[Start of Listed records]

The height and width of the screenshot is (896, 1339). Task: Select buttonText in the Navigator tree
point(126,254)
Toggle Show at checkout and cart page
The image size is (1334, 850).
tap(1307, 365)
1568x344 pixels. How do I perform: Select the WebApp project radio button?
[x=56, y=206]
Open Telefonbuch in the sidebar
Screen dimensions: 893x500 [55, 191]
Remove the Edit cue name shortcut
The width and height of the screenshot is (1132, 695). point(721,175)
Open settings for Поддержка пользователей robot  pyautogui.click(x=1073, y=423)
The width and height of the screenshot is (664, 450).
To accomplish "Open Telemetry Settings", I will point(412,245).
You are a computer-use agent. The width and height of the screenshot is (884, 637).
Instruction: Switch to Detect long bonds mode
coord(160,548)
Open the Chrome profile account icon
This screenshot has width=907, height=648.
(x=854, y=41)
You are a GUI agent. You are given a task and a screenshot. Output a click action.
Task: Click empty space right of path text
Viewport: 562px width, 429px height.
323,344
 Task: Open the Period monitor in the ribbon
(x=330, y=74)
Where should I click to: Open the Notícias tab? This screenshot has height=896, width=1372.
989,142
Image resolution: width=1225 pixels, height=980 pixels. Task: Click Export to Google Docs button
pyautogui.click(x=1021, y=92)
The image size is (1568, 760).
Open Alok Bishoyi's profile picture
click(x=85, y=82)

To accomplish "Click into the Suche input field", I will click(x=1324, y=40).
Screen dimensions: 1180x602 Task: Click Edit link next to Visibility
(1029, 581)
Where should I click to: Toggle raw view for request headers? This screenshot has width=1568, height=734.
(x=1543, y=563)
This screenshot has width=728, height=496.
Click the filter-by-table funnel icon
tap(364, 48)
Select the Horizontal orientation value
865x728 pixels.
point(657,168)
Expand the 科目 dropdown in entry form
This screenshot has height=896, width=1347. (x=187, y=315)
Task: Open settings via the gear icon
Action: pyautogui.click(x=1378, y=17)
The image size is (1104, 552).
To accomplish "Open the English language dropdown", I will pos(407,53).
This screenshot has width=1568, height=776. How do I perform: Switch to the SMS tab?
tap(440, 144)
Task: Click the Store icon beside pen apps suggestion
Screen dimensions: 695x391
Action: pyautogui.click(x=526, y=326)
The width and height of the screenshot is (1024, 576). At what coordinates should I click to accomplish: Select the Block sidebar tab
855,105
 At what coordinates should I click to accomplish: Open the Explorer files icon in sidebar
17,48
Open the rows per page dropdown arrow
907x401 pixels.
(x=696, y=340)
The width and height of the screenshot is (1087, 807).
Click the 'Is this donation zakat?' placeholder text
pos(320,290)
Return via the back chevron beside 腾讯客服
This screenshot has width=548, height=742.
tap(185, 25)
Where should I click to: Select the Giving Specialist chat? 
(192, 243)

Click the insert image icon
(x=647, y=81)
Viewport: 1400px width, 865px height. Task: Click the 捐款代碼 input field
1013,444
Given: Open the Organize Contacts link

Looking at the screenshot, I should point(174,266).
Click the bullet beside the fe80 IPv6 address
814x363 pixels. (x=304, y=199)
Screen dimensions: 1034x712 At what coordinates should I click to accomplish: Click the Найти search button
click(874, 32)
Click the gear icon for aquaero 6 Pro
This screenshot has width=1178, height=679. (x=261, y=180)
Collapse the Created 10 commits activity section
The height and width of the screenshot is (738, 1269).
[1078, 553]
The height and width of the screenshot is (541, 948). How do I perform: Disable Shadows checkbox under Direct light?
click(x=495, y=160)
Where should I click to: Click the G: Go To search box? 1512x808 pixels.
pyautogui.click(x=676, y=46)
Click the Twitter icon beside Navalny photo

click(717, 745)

[End of Listed records]

Copy the items word for word, from the line containing "Click the gear icon for aquaero 6 Pro" through the end of the items.

— Exercise result —
Click the gear icon for aquaero 6 Pro
This screenshot has width=1178, height=679. (x=261, y=180)
Collapse the Created 10 commits activity section
The height and width of the screenshot is (738, 1269).
[1078, 553]
The height and width of the screenshot is (541, 948). How do I perform: Disable Shadows checkbox under Direct light?
click(x=495, y=160)
Where should I click to: Click the G: Go To search box? 1512x808 pixels.
pyautogui.click(x=676, y=46)
Click the Twitter icon beside Navalny photo

click(717, 745)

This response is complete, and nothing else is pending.